Copy the stretch of the entries from the line containing "How do I perform: Toggle" through the end of the entries, with both ends included.

=======

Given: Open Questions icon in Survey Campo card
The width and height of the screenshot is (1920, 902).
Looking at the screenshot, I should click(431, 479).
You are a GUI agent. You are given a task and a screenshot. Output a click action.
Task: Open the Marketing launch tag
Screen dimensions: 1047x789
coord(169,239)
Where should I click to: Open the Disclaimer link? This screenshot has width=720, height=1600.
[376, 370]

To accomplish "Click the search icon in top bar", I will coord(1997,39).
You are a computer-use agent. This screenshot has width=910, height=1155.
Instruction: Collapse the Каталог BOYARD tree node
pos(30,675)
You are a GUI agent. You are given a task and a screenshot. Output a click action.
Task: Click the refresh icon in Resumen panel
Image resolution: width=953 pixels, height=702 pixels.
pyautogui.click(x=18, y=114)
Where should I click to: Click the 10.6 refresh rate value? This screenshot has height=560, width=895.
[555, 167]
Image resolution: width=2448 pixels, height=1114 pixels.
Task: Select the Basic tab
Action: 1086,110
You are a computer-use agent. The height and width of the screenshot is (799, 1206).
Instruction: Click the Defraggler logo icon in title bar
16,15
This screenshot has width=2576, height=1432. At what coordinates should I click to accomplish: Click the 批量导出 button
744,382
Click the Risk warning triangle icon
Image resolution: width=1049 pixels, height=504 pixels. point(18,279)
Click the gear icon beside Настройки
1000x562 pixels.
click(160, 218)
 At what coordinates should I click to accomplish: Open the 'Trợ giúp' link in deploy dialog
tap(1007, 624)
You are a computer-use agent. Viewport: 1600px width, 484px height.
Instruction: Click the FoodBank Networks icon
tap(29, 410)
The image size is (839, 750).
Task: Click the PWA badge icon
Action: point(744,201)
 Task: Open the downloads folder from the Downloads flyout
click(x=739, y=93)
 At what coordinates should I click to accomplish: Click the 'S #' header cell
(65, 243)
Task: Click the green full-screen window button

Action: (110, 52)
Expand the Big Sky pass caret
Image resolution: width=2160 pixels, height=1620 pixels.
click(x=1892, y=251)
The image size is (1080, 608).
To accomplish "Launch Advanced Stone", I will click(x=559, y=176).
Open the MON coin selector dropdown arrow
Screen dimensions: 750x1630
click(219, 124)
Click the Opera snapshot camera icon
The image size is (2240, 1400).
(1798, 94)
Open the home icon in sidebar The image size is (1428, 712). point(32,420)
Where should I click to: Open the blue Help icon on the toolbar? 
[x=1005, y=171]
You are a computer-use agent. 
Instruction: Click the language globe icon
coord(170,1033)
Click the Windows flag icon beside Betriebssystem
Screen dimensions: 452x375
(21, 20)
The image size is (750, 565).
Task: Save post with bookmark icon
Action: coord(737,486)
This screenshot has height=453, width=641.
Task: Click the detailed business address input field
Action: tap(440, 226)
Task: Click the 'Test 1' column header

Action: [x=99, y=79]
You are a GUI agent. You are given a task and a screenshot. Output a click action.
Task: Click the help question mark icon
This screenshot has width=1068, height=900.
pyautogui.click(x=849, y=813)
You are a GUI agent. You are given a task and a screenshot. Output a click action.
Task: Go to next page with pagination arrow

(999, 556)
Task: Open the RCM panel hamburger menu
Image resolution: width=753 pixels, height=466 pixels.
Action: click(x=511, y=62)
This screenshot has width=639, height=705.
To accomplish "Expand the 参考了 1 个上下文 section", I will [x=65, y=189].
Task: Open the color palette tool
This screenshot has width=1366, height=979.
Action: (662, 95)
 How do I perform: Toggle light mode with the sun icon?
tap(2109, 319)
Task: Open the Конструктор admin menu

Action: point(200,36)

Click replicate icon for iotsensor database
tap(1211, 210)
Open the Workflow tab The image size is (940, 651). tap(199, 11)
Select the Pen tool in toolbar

=======

§ **Reply to the exercise**:
 How do I perform: Toggle light mode with the sun icon?
tap(2109, 319)
Task: Open the Конструктор admin menu

Action: point(200,36)

Click replicate icon for iotsensor database
tap(1211, 210)
Open the Workflow tab The image size is (940, 651). tap(199, 11)
Select the Pen tool in toolbar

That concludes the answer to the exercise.